According to the father, as reported by ABC 15 Arizona, he was riding in a car with Lyft and Uber stickers with his daughter and a friend. 

When he got out of the car to get his daughter out of the car seat, the driver drove away with the toddler, according to a criminal complaint that was filed by the Allegheny County police in Pennsylvania. While the complaint didn’t identify the child, the police news release said she is named Nalani. 

According to police reports, the father, Paul Johnson, told detectives he tried calling the driver’s cellphone numerous times but she never answered. After trying to call the driver, he called 911 at 5 p.m. eastern time. A couple of hours after, police arrest the woman, named Sharena Nancy, 25, in the vehicle during a traffic stop around 7:30 p.m. eastern time. However, they did not find the child inside, the police complaint said. 
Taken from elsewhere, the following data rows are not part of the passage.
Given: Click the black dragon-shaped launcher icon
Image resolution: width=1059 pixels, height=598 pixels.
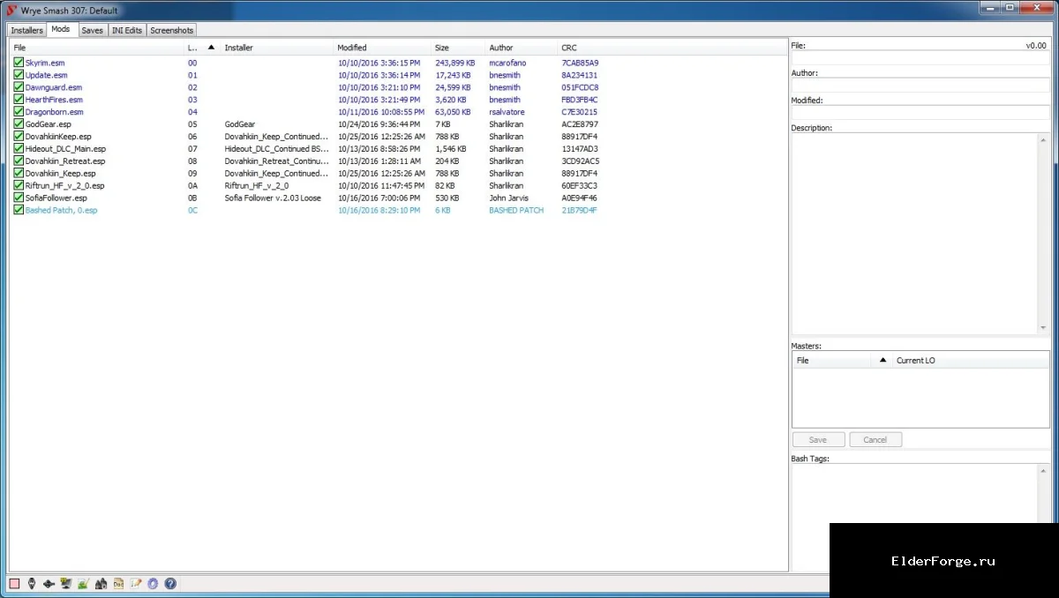Looking at the screenshot, I should [x=49, y=584].
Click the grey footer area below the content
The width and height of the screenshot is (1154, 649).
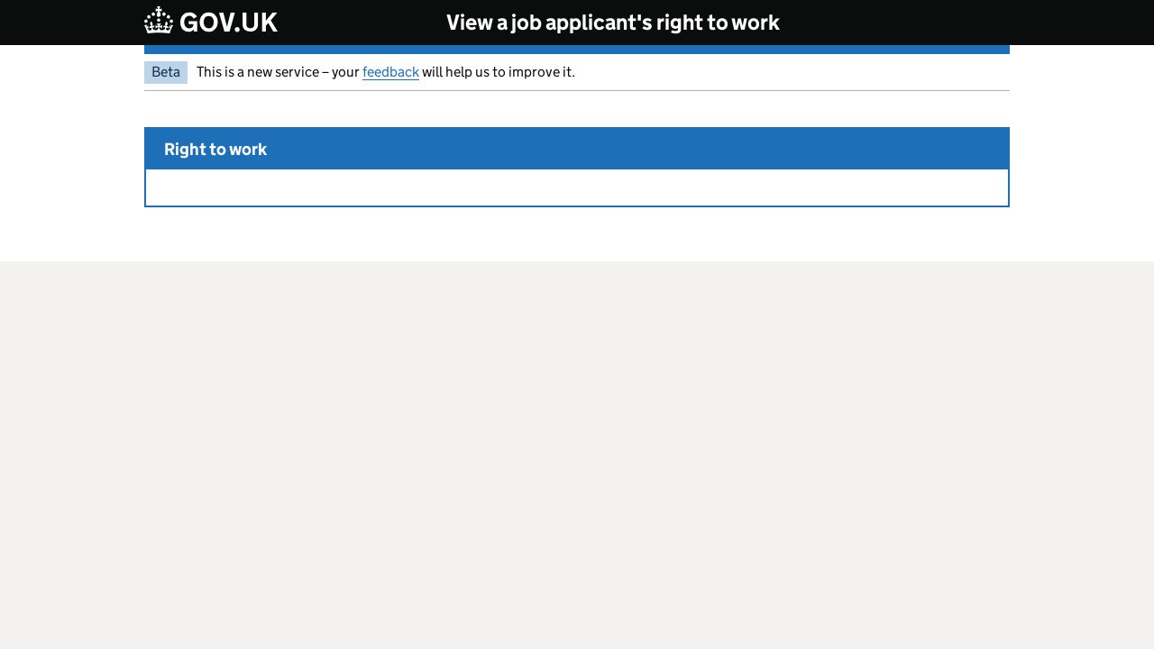pyautogui.click(x=577, y=455)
The driver allegedly told detectives that the father of the toddler “sold the child to an individual for $10,000 and asked her to complete the dropoff.”

According to CNN, Allegheny County Police Superintendent Coleman McDonough said during a press conference on Tuesday that Nancy, the driver of the car, was a woman “with whom Johnson was in the beginning of an ‘intermittent romantic relationship.'”
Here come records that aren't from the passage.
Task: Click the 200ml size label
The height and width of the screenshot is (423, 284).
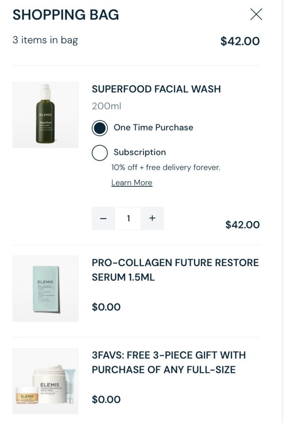Action: click(x=106, y=106)
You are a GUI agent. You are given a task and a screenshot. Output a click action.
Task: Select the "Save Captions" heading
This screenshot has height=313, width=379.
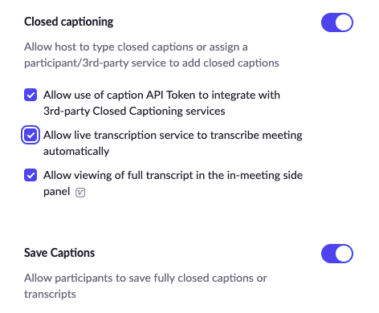click(x=59, y=253)
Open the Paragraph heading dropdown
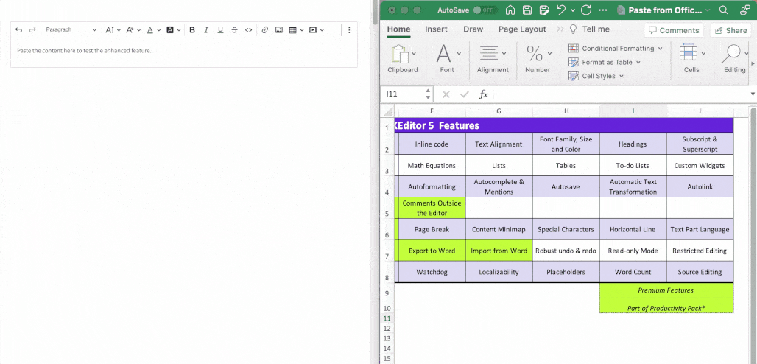757x364 pixels. point(71,30)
McDonough said the couple became close over social media in the past few months and all had previously spent time together with Johnson’s daughter. According to police reports, Nancy and Johnson had allegedly gotten into an argument on Saturday but they didn’t elaborate on the details of the argument. But once Johnson and his daughter exited the car, that’s when the driver drove away with the toddler. 

Now, authorities and the toddler’s family members are asking the public to help them locate the child and to contact them with any tips. 

“We miss Nalani. We want her home. If anyone has any info — it doesn’t matter how big or small — please call into the tip line,” Nalani’s grandmother, Taji Walsh, said during the Tuesday press conference, according to CNN.

Further, the driver told authorities that Johnson showed her a “photo of a black woman she was supposed to meet and asked her to drive the toddler ’20 minutes’ from a gas station in Monroeville along US Route 22 to meet the woman.” She said the woman in question would “flag” her down and Nancy would then be advised to turn over the toddler.

Nancy also told detectives involved with the case that everything had gone according to the alleged plan and she passed the toddler along with the car seat over to a woman and then she drove off. She said she also noticed a second woman inside the SUV that drove off with the toddler. But Allegheny County Police Superintendent Coleman McDonough said during the press conference on Tuesday that they have no evidence to corroborate Nancy’s version of the events. 

Nalani’s grandmother also told CNN affiliate KDKA, that the driver’s account of the events is completely false.

“If the police felt that PJ was in any way involved, he wouldn’t be walking free, he’d be locked somewhere up like she is,” Nalani’s grandmother said to CNN. 

The driver is currently being held in jail without bail at the Allegheny County Jail. According to ABC 15 Arizona, she was arraigned on Monday and charged with kidnapping of a minor.

So far, she has also been charged with interference with custody of children and concealment of whereabouts of a child. Her preliminary hearing is scheduled for September 16. 

Media outlets were unable to identify or reach out to an attorney for Nancy. Representatives of Uber also did not immediately respond to CNN’s request for comment. Dana Davis, a communications manager for Lyft, told CNN that while the incident did not happen on the Lyft platform, they have still banned Nancy from driving with the rideshare company, and they also said that the allegations made against her were “deeply disturbing.”

Nalani, the kidnapped toddler, is about 23 months old, with her second birthday on September 15. According to CNN, she’s about 3 feet tall and weighs about 30 pounds, with black hair and brown eyes.

The body of the 23-month-old toddler was found Tuesday at a park in Indiana County. As of this report, authorities have not released any information on whether or not Nancy is now a suspect in the child’s death.